Effects of sucrose and cornstarch on 2-amino-3-methylimidazo[4,5-f]quinoline (IQ)-induced colon and liver carcinogenesis in F344 rats.

The purpose of the present study was to compare the effect of sucrose and cornstarch on colon and liver carcinogenesis induced by 0.02% of the food-borne carcinogen 2-amino-3-methylimidazo [4,5-f]quinoline (IQ) in the feed. Male F344 rats were allocated to four groups. Two groups were fed diets high in either cornstarch (68%) or sucrose (34% sucrose/34% cornstarch) and were initiated with IQ. The remaining two groups received the same two diets but did not receive any IQ. In both liver and colon, administration of IQ resulted in a higher level of DNA adducts. In animals not dosed with IQ, sucrose increased the adduct level in both organs but to a lower level than IQ. However, simultaneous administration of IQ and sucrose did not further increase the adduct level. Both IQ and sucrose increased the expression of the DNA-repair enzyme ERCC1 in the liver. In the colon, the number of large and medium aberrant crypt foci (ACF) of the group fed IQ and cornstarch was significantly higher than that in the other groups.

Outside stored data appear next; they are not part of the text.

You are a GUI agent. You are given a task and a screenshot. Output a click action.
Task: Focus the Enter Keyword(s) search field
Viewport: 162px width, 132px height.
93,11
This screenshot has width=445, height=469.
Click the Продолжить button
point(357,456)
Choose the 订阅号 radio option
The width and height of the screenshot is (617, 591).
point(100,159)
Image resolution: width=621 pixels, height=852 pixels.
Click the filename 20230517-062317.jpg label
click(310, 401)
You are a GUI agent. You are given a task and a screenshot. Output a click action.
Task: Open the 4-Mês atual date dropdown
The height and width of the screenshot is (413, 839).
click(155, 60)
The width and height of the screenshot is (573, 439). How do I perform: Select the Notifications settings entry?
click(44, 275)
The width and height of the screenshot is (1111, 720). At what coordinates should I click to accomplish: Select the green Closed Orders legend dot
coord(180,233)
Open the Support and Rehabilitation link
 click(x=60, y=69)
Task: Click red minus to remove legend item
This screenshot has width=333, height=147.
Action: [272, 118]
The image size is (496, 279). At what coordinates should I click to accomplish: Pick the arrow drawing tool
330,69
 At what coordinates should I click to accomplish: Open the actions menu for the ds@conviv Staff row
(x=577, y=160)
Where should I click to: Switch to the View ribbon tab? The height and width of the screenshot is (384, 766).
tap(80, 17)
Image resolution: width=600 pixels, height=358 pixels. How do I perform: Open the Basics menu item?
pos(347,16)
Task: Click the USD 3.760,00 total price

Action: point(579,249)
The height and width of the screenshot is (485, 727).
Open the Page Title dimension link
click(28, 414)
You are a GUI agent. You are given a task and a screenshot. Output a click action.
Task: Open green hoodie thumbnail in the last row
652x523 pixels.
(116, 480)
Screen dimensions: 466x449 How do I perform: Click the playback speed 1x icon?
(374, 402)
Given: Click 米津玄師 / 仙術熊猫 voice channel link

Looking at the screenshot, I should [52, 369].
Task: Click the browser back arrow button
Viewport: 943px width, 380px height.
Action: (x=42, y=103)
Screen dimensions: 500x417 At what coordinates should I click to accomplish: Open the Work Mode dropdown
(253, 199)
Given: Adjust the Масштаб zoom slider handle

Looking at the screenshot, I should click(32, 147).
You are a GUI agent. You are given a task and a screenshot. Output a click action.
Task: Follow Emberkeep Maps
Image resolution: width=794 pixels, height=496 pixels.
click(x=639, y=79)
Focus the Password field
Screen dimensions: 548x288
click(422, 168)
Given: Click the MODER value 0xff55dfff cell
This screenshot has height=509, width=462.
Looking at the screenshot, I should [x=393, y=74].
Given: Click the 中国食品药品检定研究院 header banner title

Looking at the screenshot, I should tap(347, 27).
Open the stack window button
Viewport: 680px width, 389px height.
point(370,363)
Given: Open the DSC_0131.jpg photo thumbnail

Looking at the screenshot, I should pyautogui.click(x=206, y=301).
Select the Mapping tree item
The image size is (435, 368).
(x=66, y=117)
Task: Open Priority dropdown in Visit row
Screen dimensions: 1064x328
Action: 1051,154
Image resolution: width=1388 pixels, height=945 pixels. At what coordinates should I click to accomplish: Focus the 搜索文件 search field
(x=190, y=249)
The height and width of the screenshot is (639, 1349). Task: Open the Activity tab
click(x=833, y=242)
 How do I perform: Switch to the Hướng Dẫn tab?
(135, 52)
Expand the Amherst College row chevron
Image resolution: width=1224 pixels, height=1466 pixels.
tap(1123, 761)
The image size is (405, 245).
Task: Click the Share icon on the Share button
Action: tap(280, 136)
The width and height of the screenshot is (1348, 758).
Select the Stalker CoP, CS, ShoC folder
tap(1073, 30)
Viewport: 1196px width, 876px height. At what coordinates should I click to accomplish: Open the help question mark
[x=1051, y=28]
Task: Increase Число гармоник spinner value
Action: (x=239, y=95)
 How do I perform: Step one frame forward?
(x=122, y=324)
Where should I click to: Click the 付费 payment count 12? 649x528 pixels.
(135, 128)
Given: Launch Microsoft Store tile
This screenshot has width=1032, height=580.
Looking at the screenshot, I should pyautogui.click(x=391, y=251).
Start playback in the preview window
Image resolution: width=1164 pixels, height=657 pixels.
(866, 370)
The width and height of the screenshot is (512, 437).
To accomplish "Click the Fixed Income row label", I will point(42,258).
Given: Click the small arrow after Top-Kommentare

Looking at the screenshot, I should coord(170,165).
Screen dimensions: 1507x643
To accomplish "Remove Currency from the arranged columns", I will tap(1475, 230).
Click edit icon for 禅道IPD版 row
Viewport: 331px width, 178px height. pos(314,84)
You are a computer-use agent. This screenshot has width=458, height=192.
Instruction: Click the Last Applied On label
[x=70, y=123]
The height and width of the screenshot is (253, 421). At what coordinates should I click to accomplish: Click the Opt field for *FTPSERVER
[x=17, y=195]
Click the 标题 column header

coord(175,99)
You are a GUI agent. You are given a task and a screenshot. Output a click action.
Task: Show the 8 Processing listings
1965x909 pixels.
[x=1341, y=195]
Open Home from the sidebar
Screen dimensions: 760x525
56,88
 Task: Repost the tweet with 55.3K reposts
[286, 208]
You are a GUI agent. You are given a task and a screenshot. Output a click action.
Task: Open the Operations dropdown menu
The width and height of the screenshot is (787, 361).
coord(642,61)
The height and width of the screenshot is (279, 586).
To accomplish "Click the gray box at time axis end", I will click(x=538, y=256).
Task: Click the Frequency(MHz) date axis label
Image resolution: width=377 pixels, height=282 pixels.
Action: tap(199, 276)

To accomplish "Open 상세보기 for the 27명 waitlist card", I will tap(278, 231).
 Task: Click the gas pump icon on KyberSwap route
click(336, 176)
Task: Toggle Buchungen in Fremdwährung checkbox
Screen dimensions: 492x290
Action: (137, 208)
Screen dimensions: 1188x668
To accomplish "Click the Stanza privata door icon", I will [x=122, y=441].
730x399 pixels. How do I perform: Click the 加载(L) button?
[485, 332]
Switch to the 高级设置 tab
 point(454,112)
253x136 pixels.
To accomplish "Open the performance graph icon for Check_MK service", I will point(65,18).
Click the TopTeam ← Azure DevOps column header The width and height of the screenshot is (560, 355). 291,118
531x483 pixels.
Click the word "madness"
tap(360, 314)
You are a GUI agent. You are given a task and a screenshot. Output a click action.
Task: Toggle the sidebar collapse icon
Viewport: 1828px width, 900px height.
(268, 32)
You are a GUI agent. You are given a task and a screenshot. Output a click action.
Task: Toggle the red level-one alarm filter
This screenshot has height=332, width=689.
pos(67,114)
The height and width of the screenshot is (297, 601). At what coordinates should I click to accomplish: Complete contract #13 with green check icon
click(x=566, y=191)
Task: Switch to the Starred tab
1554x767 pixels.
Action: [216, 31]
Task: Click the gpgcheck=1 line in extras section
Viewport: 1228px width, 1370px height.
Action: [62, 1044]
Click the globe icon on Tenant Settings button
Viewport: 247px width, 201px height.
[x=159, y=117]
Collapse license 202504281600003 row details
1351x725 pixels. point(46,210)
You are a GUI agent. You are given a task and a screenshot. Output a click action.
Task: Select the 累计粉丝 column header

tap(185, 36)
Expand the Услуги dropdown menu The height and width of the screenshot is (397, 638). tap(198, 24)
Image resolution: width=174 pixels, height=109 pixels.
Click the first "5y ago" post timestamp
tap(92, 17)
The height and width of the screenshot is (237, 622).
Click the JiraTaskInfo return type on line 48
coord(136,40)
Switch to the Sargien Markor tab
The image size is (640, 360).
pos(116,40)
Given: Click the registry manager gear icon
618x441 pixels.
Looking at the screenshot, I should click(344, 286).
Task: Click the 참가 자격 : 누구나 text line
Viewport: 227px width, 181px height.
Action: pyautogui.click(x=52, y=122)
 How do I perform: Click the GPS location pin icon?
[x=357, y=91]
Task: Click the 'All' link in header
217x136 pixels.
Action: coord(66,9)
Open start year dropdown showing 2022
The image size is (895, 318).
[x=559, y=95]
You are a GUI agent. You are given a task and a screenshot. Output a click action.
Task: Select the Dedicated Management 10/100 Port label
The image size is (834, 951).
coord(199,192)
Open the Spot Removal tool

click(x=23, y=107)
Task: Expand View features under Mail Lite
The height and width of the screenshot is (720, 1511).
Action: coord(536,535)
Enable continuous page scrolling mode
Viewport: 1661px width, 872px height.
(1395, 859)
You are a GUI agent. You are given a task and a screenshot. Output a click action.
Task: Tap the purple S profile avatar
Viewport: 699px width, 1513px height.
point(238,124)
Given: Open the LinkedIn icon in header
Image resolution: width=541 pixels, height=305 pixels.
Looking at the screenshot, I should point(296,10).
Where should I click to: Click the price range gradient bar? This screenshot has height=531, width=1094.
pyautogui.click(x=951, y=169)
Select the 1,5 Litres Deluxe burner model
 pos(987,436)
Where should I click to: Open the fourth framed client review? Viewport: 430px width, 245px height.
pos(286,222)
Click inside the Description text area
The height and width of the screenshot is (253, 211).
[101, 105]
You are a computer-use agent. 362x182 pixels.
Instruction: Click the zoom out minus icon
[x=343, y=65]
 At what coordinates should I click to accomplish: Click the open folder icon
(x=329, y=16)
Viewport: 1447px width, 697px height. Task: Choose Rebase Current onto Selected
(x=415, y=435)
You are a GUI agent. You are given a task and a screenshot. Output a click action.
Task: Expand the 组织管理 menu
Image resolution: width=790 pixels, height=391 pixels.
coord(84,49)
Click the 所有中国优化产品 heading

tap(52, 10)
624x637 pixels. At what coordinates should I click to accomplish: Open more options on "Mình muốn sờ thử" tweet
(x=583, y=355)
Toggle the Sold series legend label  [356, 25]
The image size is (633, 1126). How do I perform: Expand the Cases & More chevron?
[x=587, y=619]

There was no statistically significant difference in any tumour incidence in IQ dosed-animals fed either cornstarch or sucrose. In conclusion, no difference in effect on liver carcinogenesis was seen between sucrose and cornstarch-based diets, however, the number of tumours per animal tended to be slightly higher in the rats fed cornstarch (P = 0.08). Cornstarch enhanced ACF development induced by IQ when compared to sucrose whereas due to a low intestinal tumour incidence no correlation to diet and tumour incidence could be established.